About this exercise :: Filter out all lines without the word "computer" from the data below, please, and copy the rest.

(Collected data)
= = = = =

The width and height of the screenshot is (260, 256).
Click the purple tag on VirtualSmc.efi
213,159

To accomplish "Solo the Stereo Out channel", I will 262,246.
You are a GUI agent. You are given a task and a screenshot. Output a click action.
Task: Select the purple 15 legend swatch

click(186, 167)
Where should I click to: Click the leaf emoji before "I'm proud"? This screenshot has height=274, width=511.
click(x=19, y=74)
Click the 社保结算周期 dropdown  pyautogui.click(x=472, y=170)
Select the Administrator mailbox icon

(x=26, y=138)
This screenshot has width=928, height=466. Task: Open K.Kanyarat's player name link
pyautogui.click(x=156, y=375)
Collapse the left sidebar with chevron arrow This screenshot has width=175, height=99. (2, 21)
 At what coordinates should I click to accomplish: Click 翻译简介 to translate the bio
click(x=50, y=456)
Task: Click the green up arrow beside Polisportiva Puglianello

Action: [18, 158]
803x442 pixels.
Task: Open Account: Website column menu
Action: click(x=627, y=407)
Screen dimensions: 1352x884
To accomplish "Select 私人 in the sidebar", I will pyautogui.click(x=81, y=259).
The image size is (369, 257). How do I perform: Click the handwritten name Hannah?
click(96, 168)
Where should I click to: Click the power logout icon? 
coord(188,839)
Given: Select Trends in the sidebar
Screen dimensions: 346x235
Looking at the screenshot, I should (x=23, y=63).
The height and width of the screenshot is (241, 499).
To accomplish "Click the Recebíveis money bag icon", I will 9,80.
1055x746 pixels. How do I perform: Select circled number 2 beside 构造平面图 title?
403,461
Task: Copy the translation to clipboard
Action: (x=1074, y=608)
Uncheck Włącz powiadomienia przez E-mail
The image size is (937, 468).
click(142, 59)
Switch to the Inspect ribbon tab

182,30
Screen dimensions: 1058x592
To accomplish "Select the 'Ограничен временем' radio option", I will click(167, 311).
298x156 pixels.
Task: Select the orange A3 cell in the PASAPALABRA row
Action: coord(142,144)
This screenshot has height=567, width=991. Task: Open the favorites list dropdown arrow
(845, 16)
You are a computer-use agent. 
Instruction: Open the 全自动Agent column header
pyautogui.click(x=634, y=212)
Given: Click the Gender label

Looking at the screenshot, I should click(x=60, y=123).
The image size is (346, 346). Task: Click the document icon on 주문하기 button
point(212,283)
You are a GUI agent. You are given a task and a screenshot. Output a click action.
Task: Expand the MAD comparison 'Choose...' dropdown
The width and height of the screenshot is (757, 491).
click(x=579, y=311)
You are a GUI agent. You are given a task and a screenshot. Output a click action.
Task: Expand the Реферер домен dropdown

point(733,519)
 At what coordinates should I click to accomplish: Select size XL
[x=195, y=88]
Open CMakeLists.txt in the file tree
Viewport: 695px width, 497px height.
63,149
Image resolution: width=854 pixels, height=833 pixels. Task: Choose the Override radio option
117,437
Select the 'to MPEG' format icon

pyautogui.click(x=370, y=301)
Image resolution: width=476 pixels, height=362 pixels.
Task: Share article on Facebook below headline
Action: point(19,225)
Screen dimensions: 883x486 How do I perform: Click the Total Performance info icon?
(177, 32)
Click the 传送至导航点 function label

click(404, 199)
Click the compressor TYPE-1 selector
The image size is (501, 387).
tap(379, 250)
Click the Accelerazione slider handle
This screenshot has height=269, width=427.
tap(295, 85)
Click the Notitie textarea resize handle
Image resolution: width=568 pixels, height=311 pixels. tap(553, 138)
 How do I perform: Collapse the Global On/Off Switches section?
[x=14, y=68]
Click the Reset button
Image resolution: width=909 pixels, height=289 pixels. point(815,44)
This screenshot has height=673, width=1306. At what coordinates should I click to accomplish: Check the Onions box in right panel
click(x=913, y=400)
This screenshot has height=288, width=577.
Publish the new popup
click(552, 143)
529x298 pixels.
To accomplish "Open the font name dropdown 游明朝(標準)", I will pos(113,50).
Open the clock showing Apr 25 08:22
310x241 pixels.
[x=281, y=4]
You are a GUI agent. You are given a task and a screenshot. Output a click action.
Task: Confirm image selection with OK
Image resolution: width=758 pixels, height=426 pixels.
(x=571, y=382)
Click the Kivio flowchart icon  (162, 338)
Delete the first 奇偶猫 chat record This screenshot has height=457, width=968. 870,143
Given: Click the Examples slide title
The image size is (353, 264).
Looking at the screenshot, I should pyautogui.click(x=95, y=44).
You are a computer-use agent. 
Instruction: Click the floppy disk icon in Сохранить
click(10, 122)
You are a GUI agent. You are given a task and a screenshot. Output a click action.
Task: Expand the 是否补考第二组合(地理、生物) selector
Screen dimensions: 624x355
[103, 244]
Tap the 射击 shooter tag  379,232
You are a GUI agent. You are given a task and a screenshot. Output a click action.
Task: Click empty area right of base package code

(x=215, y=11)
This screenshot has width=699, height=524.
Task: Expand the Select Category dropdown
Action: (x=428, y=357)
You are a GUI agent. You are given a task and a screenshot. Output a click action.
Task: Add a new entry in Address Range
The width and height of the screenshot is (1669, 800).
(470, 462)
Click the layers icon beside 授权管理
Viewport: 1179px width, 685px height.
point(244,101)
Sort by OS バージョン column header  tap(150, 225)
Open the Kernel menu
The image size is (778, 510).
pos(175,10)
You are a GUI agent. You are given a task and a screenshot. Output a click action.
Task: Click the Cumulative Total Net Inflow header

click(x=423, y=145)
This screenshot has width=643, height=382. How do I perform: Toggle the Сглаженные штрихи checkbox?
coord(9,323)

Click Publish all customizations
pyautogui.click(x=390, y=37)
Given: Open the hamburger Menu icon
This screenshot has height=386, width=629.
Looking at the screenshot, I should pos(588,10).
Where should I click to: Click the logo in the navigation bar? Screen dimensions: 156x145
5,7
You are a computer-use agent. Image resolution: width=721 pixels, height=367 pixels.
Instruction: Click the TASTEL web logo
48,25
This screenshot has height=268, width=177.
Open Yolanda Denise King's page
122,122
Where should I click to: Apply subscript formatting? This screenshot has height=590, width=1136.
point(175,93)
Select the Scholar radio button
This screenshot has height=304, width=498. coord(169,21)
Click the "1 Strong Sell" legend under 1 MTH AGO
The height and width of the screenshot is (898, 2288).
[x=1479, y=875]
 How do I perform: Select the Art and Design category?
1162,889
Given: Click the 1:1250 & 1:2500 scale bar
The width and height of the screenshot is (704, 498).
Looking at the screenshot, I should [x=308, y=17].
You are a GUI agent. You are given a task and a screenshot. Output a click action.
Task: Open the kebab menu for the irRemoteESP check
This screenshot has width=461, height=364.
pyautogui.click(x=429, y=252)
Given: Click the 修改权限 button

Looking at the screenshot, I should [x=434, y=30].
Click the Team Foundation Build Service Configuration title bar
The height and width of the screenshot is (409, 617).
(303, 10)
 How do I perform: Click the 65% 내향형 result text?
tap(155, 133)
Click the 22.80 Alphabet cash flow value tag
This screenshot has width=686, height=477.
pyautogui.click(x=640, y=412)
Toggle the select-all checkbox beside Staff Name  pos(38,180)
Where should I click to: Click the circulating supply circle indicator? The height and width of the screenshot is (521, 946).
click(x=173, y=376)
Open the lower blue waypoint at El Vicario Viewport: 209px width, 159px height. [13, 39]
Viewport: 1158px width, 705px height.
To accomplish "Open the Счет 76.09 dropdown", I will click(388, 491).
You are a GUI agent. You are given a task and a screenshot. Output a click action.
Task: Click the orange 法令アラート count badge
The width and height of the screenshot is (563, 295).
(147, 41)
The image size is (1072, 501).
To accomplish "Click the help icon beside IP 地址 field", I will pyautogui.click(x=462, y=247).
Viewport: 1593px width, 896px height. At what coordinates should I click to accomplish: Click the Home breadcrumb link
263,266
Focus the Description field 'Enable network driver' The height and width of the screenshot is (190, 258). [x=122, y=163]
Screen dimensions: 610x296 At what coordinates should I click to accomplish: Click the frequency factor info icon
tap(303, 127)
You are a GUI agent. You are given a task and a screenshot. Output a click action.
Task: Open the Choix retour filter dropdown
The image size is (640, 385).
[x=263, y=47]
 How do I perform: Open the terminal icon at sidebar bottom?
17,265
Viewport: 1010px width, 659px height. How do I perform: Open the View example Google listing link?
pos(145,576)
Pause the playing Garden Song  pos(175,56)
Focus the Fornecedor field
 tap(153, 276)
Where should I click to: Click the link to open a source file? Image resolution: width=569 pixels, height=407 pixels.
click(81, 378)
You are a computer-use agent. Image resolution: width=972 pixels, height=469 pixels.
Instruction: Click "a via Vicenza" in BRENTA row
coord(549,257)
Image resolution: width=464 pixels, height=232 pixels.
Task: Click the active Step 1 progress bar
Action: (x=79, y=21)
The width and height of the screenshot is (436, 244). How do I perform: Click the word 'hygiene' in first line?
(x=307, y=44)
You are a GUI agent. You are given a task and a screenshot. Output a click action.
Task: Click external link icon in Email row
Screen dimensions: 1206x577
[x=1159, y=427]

= = = = =

Solution to the exercise ::
You are a computer-use agent. 
You are a computer-use agent. 
You are a computer-use agent. Image resolution: width=721 pixels, height=367 pixels.
You are a computer-use agent. Image resolution: width=972 pixels, height=469 pixels.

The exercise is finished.